April 4, 2015
I receive quite a few questions regarding the Contingent status. The best definition in Webster’s Dictionary for “contingent” is “dependent on or conditioned by something else”. Before I get into contingent status I feel I need to explain what an escrow is. Many states do not use escrow companies, but use attorneys instead. So many people do not know what “escrow” is. An escrow company is set up to safeguard the interests of the parties to a sale. In the old days, you could hand over your deposit to a seller only to find out two weeks later that he had “sold” his property to ten other people and absconded to South America with all their deposits. The escrow company’s job is to hold the Buyer’s funds in an “escrow” account while making sure that all the paper work is in order and all the documents get properly recorded at the state Bureau of Conveyances on the day of “closing”. On the mainland closing may be called “recordation”. This is the day that the title transfers from the seller to the buyer. The escrow company than distributes the funds as the Purchase Contract stipulates. The whole process is called “Escrow”.

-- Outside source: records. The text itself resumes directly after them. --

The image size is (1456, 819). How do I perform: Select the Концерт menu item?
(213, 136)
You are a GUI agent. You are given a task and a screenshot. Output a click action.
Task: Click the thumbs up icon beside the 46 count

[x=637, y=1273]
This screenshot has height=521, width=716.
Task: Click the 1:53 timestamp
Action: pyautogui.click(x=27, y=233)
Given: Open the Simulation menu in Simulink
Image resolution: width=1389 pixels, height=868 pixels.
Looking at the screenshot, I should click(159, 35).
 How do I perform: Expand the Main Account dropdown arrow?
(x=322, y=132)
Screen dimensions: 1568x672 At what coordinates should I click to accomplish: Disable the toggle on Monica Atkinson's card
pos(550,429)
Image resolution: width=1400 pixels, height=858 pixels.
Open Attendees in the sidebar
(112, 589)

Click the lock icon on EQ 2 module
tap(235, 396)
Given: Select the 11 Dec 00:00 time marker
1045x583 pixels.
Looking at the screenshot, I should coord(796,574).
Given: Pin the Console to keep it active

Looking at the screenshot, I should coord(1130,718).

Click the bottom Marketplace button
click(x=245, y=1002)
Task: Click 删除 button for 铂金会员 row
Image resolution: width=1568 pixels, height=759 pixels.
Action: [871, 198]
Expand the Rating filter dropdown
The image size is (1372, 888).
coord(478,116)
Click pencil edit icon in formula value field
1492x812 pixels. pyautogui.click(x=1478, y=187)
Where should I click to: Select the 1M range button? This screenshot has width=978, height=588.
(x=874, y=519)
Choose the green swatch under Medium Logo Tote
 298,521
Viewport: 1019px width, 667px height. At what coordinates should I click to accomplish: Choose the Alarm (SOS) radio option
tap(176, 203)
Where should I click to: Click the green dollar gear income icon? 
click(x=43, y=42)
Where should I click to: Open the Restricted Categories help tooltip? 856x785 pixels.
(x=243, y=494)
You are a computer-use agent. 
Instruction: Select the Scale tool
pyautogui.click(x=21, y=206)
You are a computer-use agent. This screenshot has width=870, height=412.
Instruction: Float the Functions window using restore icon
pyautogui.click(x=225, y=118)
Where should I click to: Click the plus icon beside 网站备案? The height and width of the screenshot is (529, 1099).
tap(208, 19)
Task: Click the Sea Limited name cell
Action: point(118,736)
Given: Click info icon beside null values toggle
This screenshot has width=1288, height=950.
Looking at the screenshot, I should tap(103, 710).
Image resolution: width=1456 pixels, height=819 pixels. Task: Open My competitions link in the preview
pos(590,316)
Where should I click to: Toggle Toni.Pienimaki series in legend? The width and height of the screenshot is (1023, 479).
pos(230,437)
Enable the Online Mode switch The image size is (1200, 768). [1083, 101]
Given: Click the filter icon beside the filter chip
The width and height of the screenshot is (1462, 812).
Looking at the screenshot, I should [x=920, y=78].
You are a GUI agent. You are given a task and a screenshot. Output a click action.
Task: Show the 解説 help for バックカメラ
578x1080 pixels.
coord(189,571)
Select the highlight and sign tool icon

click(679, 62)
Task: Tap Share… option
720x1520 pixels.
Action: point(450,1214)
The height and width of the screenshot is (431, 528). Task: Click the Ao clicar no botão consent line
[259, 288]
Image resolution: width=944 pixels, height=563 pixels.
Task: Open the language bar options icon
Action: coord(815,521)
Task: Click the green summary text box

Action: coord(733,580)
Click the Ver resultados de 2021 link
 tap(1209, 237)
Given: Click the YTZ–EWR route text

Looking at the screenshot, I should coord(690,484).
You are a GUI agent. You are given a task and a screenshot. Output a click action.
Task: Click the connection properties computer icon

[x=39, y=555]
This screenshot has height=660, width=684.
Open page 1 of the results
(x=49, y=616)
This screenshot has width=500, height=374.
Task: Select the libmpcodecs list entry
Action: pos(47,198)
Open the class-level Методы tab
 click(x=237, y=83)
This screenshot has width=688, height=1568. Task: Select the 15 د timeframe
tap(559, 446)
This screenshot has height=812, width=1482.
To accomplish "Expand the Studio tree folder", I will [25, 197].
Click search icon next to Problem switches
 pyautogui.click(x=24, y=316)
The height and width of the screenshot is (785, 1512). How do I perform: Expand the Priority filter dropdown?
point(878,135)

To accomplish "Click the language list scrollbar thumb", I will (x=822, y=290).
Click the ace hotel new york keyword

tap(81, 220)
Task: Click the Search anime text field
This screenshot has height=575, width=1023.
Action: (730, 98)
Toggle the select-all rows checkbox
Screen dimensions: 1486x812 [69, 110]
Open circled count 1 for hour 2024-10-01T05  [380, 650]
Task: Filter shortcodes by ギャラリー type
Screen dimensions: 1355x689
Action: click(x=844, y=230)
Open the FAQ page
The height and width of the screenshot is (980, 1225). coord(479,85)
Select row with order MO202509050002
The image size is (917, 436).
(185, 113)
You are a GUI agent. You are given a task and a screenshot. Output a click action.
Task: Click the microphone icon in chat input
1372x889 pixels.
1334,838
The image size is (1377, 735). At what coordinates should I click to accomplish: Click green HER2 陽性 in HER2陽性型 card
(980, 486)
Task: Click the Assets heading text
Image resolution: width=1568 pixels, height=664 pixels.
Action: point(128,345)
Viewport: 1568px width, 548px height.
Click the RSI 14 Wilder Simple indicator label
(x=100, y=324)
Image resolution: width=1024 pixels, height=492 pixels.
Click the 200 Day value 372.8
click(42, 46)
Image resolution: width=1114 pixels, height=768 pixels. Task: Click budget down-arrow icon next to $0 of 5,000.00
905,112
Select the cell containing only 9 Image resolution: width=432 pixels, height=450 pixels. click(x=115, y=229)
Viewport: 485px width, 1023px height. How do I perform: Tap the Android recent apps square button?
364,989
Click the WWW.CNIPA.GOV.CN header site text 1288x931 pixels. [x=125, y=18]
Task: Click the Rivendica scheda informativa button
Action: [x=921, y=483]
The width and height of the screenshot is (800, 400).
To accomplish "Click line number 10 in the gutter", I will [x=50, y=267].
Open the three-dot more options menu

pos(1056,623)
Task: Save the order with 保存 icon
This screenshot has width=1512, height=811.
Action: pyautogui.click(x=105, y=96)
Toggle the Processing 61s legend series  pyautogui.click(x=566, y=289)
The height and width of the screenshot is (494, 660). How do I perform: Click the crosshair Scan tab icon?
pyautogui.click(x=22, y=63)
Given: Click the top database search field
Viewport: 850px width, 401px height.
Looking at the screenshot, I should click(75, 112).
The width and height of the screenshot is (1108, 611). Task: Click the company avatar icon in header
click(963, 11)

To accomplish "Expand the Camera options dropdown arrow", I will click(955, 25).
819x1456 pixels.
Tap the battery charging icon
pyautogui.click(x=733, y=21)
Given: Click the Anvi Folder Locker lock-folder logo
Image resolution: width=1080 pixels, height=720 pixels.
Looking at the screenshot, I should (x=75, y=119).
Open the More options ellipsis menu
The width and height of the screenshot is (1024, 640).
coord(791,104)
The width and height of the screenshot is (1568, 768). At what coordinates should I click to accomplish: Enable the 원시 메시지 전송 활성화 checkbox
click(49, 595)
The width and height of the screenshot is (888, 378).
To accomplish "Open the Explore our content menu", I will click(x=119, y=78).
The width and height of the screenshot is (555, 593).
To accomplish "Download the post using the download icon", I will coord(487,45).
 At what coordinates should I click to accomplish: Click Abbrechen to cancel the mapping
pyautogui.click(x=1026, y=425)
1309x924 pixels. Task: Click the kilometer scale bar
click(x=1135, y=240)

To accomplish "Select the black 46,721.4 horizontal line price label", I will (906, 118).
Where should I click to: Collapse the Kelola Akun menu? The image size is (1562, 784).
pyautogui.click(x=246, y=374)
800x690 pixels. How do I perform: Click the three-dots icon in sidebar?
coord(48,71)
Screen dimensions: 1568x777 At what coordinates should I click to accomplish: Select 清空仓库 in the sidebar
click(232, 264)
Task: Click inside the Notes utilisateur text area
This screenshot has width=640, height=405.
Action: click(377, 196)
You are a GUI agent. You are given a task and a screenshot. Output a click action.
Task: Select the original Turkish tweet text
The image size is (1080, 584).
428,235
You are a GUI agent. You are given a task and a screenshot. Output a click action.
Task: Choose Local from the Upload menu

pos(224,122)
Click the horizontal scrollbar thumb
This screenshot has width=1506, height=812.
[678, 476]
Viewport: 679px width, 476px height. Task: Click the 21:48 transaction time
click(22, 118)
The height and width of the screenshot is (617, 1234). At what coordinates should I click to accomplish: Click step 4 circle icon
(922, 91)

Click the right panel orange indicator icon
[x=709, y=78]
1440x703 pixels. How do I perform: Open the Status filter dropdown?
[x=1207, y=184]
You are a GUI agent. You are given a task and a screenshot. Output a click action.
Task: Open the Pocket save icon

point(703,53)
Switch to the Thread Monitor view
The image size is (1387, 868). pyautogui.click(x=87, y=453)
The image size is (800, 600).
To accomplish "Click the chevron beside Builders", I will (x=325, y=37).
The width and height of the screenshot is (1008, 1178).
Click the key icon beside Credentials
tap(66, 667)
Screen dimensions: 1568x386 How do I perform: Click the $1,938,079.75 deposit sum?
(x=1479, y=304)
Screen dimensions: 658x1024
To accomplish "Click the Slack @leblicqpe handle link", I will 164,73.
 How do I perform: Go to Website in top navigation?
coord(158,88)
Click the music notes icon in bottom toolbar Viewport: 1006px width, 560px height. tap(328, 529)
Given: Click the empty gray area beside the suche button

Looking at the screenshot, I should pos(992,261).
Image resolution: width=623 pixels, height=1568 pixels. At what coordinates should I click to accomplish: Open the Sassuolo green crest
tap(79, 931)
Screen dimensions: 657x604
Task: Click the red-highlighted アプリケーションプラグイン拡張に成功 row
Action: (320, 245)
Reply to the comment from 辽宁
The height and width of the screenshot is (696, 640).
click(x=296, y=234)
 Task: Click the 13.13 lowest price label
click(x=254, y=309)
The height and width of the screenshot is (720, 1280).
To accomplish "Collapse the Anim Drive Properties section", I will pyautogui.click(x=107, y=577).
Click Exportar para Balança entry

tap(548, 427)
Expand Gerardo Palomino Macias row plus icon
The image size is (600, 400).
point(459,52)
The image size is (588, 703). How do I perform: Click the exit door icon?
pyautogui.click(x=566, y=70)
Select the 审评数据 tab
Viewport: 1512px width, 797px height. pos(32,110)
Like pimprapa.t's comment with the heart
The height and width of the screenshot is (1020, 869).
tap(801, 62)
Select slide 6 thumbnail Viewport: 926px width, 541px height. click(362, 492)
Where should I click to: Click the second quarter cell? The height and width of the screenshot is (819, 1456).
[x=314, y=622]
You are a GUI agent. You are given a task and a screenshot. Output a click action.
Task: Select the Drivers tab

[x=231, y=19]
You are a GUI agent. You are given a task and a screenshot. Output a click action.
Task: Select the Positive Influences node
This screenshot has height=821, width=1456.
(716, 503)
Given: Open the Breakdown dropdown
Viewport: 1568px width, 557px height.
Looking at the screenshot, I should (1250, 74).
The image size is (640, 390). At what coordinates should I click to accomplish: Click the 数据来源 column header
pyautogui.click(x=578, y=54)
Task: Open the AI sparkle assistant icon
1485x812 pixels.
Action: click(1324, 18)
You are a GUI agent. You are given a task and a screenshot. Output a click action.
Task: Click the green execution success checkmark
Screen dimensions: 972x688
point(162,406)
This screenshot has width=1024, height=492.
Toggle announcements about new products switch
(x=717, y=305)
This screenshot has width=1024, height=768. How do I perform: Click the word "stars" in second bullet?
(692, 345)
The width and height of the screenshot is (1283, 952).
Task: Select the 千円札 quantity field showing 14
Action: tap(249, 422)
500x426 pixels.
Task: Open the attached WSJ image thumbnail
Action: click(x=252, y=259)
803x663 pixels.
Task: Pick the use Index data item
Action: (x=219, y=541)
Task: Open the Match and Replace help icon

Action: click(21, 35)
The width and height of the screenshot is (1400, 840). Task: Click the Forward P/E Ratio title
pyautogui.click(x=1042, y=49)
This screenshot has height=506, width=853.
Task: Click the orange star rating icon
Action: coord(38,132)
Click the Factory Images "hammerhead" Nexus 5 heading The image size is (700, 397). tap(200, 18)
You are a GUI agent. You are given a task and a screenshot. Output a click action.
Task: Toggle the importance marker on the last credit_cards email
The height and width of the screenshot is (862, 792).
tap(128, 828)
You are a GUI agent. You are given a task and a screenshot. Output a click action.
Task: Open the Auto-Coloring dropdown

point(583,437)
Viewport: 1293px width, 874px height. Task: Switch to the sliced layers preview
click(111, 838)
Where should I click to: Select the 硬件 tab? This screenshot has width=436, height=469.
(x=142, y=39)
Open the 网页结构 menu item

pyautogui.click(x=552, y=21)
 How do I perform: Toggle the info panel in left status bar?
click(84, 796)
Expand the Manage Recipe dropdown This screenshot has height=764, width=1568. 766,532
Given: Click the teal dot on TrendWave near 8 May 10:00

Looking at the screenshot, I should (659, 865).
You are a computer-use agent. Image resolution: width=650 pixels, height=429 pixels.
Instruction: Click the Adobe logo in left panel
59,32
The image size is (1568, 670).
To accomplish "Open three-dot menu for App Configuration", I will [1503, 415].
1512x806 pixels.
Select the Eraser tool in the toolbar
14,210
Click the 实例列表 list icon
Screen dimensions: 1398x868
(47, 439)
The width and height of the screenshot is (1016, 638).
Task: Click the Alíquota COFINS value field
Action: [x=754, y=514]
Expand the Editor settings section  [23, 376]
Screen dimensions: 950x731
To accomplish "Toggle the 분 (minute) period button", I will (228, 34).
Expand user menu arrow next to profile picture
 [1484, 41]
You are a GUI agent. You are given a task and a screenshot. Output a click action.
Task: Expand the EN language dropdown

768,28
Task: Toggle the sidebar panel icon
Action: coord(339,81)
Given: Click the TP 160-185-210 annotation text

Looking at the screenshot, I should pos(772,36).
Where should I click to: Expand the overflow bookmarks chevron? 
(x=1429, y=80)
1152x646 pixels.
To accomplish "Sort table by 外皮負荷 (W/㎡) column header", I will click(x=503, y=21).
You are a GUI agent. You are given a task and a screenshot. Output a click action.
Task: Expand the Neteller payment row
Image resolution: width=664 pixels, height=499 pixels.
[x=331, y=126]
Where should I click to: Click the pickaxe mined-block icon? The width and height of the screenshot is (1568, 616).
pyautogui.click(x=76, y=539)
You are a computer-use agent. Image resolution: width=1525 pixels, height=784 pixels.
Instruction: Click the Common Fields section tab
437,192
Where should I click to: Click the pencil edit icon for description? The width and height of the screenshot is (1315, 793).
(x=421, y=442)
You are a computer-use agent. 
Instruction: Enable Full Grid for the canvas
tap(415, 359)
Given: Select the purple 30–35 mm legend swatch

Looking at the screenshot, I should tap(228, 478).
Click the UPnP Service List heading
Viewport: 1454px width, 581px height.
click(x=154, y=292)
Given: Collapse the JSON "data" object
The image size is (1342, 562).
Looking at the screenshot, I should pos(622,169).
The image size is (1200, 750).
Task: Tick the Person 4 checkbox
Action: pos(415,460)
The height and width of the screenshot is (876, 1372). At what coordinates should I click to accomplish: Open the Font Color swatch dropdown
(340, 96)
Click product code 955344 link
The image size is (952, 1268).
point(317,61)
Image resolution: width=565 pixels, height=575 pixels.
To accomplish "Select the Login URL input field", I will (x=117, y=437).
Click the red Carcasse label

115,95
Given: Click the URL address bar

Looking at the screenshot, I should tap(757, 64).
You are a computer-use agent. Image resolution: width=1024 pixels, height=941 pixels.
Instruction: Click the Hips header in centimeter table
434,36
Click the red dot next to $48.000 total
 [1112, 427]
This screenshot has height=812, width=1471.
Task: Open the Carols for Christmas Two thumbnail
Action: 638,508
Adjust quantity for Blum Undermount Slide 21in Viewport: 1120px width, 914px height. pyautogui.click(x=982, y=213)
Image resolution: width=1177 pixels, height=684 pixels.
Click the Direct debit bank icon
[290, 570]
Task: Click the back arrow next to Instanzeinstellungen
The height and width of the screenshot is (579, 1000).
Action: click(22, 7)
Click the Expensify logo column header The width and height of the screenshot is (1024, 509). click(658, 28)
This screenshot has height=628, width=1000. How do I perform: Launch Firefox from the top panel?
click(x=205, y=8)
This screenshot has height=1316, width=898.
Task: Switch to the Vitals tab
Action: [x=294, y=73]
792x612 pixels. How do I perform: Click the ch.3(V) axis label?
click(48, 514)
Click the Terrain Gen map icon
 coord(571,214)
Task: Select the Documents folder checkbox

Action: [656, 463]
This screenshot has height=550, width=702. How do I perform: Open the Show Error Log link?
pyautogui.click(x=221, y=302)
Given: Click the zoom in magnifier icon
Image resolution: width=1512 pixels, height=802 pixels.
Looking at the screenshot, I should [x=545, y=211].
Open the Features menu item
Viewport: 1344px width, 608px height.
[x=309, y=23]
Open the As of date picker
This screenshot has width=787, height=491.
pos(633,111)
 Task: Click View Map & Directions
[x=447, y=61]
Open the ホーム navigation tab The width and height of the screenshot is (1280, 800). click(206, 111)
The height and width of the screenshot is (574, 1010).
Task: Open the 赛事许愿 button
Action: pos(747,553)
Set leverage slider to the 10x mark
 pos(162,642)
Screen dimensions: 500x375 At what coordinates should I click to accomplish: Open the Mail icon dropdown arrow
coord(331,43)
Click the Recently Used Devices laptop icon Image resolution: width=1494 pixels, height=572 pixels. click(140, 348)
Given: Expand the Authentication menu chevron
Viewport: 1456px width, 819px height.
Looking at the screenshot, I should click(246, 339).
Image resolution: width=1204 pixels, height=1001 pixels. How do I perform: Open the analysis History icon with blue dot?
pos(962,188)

Here’s how the sale works. The buyer’s agent helps the buyer draft an offer, which when completed, the buyer signs. The buyer’s agent sends the offer over to the listing agent who presents it to the seller for his consideration. If the seller accepts the offer he also signs it. Once both parties have agreed on the price and terms of a Purchase Contract and signed it, they have consummated the deal. Their agents then take the signed contract to the escrow company and an escrow account is opened. At that point the sellers agent is required by their Multiple Listing Service to change the status of the listing in the MLS data base. The status was “A” for “Active”. At this point there are two choices, “C” for Contingent, and “U” for Under Contract. Here’s where the confusion starts. A contingent offer is also under contract, but with a contingency. That is, there are conditions that must be met before the seller must turn the property over to the buyer. The most common contingency is the home inspection. The buyer is allowed time to fully inspect all aspects of the property. If he finds something he doesn’t like within the allotted time period, he can cancel escrow and get his deposit back. The Purchase Contract is then voided and the property goes “Back On The Market”, and the status is changed back to “A”, active. The process is similar with any other contingency. The next most common contingency if financing. This can last from 30 to 45 days.
The point is, when you see a “Contingent” listing, it’s in escrow, in effect it is sold, but there are contingencies. The only difference is, unlike a listing that has the “U” designation, a “C” listing could come back on the market at a later date. When it does, it will show up in the “Back On The Market” category of the UPdate. But while it is “C” it is not available to purchase. It is possible to make “back-up” offers on contingent listings but back-up offers stay dormant and are voided if the original escrow closes. If, however, a contingency is not met and the present escrow “falls out”, then the back-up offer automatically goes into first place and takes over the previous offers position in escrow. Back-up offers are successful about 10% of the time.